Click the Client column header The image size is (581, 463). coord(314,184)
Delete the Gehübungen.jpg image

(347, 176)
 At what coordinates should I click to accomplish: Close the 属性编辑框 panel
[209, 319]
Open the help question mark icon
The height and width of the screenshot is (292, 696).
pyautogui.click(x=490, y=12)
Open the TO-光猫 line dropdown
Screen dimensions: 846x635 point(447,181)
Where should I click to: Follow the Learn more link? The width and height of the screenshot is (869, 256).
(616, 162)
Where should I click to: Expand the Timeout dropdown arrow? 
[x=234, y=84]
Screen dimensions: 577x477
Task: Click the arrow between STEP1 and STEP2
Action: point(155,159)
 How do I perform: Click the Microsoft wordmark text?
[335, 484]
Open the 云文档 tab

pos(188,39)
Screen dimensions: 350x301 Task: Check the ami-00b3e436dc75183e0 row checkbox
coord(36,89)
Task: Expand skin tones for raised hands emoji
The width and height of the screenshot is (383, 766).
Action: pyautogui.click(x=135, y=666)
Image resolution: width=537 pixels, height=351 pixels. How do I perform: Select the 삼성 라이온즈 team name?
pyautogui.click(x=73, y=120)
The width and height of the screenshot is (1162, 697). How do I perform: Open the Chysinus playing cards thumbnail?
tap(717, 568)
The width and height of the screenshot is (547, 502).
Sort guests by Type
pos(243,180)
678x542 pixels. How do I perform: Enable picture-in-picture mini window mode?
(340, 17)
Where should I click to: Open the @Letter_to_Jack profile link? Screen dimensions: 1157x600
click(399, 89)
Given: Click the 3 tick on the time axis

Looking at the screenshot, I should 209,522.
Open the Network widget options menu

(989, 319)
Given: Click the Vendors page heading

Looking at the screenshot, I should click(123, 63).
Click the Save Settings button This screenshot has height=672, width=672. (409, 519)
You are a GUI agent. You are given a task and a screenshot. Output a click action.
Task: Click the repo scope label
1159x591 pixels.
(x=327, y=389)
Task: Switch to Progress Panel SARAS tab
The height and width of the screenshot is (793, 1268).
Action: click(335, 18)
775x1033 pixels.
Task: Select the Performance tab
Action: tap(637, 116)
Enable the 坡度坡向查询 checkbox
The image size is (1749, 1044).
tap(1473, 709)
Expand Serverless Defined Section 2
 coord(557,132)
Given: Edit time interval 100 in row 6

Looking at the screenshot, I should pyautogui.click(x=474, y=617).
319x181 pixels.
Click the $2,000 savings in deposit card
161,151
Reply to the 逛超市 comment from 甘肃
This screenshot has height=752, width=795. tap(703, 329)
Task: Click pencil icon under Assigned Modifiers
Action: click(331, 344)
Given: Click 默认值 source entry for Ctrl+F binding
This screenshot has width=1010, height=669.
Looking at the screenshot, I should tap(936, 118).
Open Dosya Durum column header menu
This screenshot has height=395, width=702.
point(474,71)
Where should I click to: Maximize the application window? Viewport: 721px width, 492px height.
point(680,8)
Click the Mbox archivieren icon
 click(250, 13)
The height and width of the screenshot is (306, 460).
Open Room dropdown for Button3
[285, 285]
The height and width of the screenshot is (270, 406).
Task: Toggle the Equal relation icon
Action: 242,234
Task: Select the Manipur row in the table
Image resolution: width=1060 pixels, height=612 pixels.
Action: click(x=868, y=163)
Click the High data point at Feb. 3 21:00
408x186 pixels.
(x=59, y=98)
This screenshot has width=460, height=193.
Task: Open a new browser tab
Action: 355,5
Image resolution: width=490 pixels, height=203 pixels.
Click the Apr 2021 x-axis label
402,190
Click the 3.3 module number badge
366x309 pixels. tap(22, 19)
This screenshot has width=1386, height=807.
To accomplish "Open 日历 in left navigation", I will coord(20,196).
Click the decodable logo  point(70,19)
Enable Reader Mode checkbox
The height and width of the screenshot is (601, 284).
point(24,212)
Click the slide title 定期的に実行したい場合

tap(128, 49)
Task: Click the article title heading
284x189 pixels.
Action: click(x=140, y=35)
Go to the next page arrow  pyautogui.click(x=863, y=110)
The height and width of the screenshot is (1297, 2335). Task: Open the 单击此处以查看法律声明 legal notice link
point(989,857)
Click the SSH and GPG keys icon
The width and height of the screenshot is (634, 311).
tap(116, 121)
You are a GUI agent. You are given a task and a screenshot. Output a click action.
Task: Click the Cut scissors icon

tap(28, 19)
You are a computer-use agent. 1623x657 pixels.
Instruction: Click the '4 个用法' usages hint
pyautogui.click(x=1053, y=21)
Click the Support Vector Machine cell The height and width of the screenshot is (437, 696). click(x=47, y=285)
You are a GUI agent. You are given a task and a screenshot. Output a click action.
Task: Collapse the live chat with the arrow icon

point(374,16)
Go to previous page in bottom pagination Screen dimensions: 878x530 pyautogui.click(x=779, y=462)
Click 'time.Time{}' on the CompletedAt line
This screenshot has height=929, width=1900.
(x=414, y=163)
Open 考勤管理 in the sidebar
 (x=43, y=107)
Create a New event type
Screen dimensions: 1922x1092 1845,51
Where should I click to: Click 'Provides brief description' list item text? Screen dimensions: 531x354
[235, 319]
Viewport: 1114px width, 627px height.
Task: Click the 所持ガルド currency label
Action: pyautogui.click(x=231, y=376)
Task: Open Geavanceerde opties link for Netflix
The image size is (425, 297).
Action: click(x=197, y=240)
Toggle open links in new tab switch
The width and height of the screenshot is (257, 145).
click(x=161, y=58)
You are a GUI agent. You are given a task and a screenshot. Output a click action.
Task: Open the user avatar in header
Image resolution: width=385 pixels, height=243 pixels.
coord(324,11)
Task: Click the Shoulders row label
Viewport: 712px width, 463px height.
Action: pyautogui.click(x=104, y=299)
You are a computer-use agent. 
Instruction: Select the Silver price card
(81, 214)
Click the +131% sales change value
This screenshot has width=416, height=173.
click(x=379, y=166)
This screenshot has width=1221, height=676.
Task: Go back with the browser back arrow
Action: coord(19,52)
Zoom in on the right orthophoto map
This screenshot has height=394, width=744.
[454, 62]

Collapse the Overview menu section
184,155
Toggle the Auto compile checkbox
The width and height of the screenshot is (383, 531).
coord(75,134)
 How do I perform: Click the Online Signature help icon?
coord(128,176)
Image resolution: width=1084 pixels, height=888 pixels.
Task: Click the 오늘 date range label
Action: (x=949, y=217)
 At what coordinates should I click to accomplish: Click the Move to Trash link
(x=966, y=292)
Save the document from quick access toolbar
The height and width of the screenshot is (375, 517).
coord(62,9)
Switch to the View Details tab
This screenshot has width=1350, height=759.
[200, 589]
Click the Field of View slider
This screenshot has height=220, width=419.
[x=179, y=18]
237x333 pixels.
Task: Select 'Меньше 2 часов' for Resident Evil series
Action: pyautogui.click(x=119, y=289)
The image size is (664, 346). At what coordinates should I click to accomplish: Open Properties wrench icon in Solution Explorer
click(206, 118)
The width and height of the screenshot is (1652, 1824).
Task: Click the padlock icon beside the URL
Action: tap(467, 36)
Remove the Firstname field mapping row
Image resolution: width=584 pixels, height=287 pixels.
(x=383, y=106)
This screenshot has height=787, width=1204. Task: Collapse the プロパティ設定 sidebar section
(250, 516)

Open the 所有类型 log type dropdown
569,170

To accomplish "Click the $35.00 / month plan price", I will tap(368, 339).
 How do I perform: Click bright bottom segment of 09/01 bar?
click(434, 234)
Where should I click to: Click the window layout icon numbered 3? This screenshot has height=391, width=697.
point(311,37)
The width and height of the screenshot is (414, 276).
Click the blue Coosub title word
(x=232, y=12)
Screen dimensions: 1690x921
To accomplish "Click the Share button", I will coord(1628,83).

════════════════

Problem to work on: Rewrite these lines with "How do I perform" swapped for "How should I carry out" and everything else left the same.

Output for this task:
Click the Client column header The image size is (581, 463). coord(314,184)
Delete the Gehübungen.jpg image

(347, 176)
 At what coordinates should I click to accomplish: Close the 属性编辑框 panel
[209, 319]
Open the help question mark icon
The height and width of the screenshot is (292, 696).
pyautogui.click(x=490, y=12)
Open the TO-光猫 line dropdown
Screen dimensions: 846x635 point(447,181)
Where should I click to: Follow the Learn more link? The width and height of the screenshot is (869, 256).
(616, 162)
Where should I click to: Expand the Timeout dropdown arrow? 
[x=234, y=84]
Screen dimensions: 577x477
Task: Click the arrow between STEP1 and STEP2
Action: point(155,159)
 How should I carry out: Click the Microsoft wordmark text?
[335, 484]
Open the 云文档 tab

pos(188,39)
Screen dimensions: 350x301 Task: Check the ami-00b3e436dc75183e0 row checkbox
coord(36,89)
Task: Expand skin tones for raised hands emoji
The width and height of the screenshot is (383, 766).
Action: pyautogui.click(x=135, y=666)
Image resolution: width=537 pixels, height=351 pixels. How should I carry out: Select the 삼성 라이온즈 team name?
pyautogui.click(x=73, y=120)
The width and height of the screenshot is (1162, 697). How should I carry out: Open the Chysinus playing cards thumbnail?
tap(717, 568)
The width and height of the screenshot is (547, 502).
Sort guests by Type
pos(243,180)
678x542 pixels. How should I carry out: Enable picture-in-picture mini window mode?
(340, 17)
Where should I click to: Open the @Letter_to_Jack profile link? Screen dimensions: 1157x600
click(399, 89)
Given: Click the 3 tick on the time axis

Looking at the screenshot, I should 209,522.
Open the Network widget options menu

(989, 319)
Given: Click the Vendors page heading

Looking at the screenshot, I should click(123, 63).
Click the Save Settings button This screenshot has height=672, width=672. (409, 519)
You are a GUI agent. You are given a task and a screenshot. Output a click action.
Task: Click the repo scope label
1159x591 pixels.
(x=327, y=389)
Task: Switch to Progress Panel SARAS tab
The height and width of the screenshot is (793, 1268).
Action: click(335, 18)
775x1033 pixels.
Task: Select the Performance tab
Action: tap(637, 116)
Enable the 坡度坡向查询 checkbox
The image size is (1749, 1044).
tap(1473, 709)
Expand Serverless Defined Section 2
 coord(557,132)
Given: Edit time interval 100 in row 6

Looking at the screenshot, I should pyautogui.click(x=474, y=617).
319x181 pixels.
Click the $2,000 savings in deposit card
161,151
Reply to the 逛超市 comment from 甘肃
This screenshot has height=752, width=795. tap(703, 329)
Task: Click pencil icon under Assigned Modifiers
Action: click(331, 344)
Given: Click 默认值 source entry for Ctrl+F binding
This screenshot has width=1010, height=669.
Looking at the screenshot, I should tap(936, 118).
Open Dosya Durum column header menu
This screenshot has height=395, width=702.
point(474,71)
Where should I click to: Maximize the application window? Viewport: 721px width, 492px height.
point(680,8)
Click the Mbox archivieren icon
 click(250, 13)
The height and width of the screenshot is (306, 460).
Open Room dropdown for Button3
[285, 285]
The height and width of the screenshot is (270, 406).
Task: Toggle the Equal relation icon
Action: 242,234
Task: Select the Manipur row in the table
Image resolution: width=1060 pixels, height=612 pixels.
Action: click(x=868, y=163)
Click the High data point at Feb. 3 21:00
408x186 pixels.
(x=59, y=98)
This screenshot has width=460, height=193.
Task: Open a new browser tab
Action: 355,5
Image resolution: width=490 pixels, height=203 pixels.
Click the Apr 2021 x-axis label
402,190
Click the 3.3 module number badge
366x309 pixels. tap(22, 19)
This screenshot has width=1386, height=807.
To accomplish "Open 日历 in left navigation", I will coord(20,196).
Click the decodable logo  point(70,19)
Enable Reader Mode checkbox
The height and width of the screenshot is (601, 284).
point(24,212)
Click the slide title 定期的に実行したい場合

tap(128, 49)
Task: Click the article title heading
284x189 pixels.
Action: click(x=140, y=35)
Go to the next page arrow  pyautogui.click(x=863, y=110)
The height and width of the screenshot is (1297, 2335). Task: Open the 单击此处以查看法律声明 legal notice link
point(989,857)
Click the SSH and GPG keys icon
The width and height of the screenshot is (634, 311).
tap(116, 121)
You are a GUI agent. You are given a task and a screenshot. Output a click action.
Task: Click the Cut scissors icon

tap(28, 19)
You are a computer-use agent. 1623x657 pixels.
Instruction: Click the '4 个用法' usages hint
pyautogui.click(x=1053, y=21)
Click the Support Vector Machine cell The height and width of the screenshot is (437, 696). click(x=47, y=285)
You are a GUI agent. You are given a task and a screenshot. Output a click action.
Task: Collapse the live chat with the arrow icon

point(374,16)
Go to previous page in bottom pagination Screen dimensions: 878x530 pyautogui.click(x=779, y=462)
Click 'time.Time{}' on the CompletedAt line
This screenshot has height=929, width=1900.
(x=414, y=163)
Open 考勤管理 in the sidebar
 (x=43, y=107)
Create a New event type
Screen dimensions: 1922x1092 1845,51
Where should I click to: Click 'Provides brief description' list item text? Screen dimensions: 531x354
[235, 319]
Viewport: 1114px width, 627px height.
Task: Click the 所持ガルド currency label
Action: pyautogui.click(x=231, y=376)
Task: Open Geavanceerde opties link for Netflix
The image size is (425, 297).
Action: click(x=197, y=240)
Toggle open links in new tab switch
The width and height of the screenshot is (257, 145).
click(x=161, y=58)
You are a GUI agent. You are given a task and a screenshot. Output a click action.
Task: Open the user avatar in header
Image resolution: width=385 pixels, height=243 pixels.
coord(324,11)
Task: Click the Shoulders row label
Viewport: 712px width, 463px height.
Action: pyautogui.click(x=104, y=299)
You are a computer-use agent. 
Instruction: Select the Silver price card
(81, 214)
Click the +131% sales change value
This screenshot has width=416, height=173.
click(x=379, y=166)
This screenshot has width=1221, height=676.
Task: Go back with the browser back arrow
Action: coord(19,52)
Zoom in on the right orthophoto map
This screenshot has height=394, width=744.
[454, 62]

Collapse the Overview menu section
184,155
Toggle the Auto compile checkbox
The width and height of the screenshot is (383, 531).
coord(75,134)
 How should I carry out: Click the Online Signature help icon?
coord(128,176)
Image resolution: width=1084 pixels, height=888 pixels.
Task: Click the 오늘 date range label
Action: (x=949, y=217)
 At what coordinates should I click to accomplish: Click the Move to Trash link
(x=966, y=292)
Save the document from quick access toolbar
The height and width of the screenshot is (375, 517).
coord(62,9)
Switch to the View Details tab
This screenshot has width=1350, height=759.
[200, 589]
Click the Field of View slider
This screenshot has height=220, width=419.
[x=179, y=18]
237x333 pixels.
Task: Select 'Меньше 2 часов' for Resident Evil series
Action: pyautogui.click(x=119, y=289)
The image size is (664, 346). At what coordinates should I click to accomplish: Open Properties wrench icon in Solution Explorer
click(206, 118)
The width and height of the screenshot is (1652, 1824).
Task: Click the padlock icon beside the URL
Action: tap(467, 36)
Remove the Firstname field mapping row
Image resolution: width=584 pixels, height=287 pixels.
(x=383, y=106)
This screenshot has height=787, width=1204. Task: Collapse the プロパティ設定 sidebar section
(250, 516)

Open the 所有类型 log type dropdown
569,170

To accomplish "Click the $35.00 / month plan price", I will tap(368, 339).
 How should I carry out: Click bright bottom segment of 09/01 bar?
click(434, 234)
Where should I click to: Click the window layout icon numbered 3? This screenshot has height=391, width=697.
point(311,37)
The width and height of the screenshot is (414, 276).
Click the blue Coosub title word
(x=232, y=12)
Screen dimensions: 1690x921
To accomplish "Click the Share button", I will coord(1628,83).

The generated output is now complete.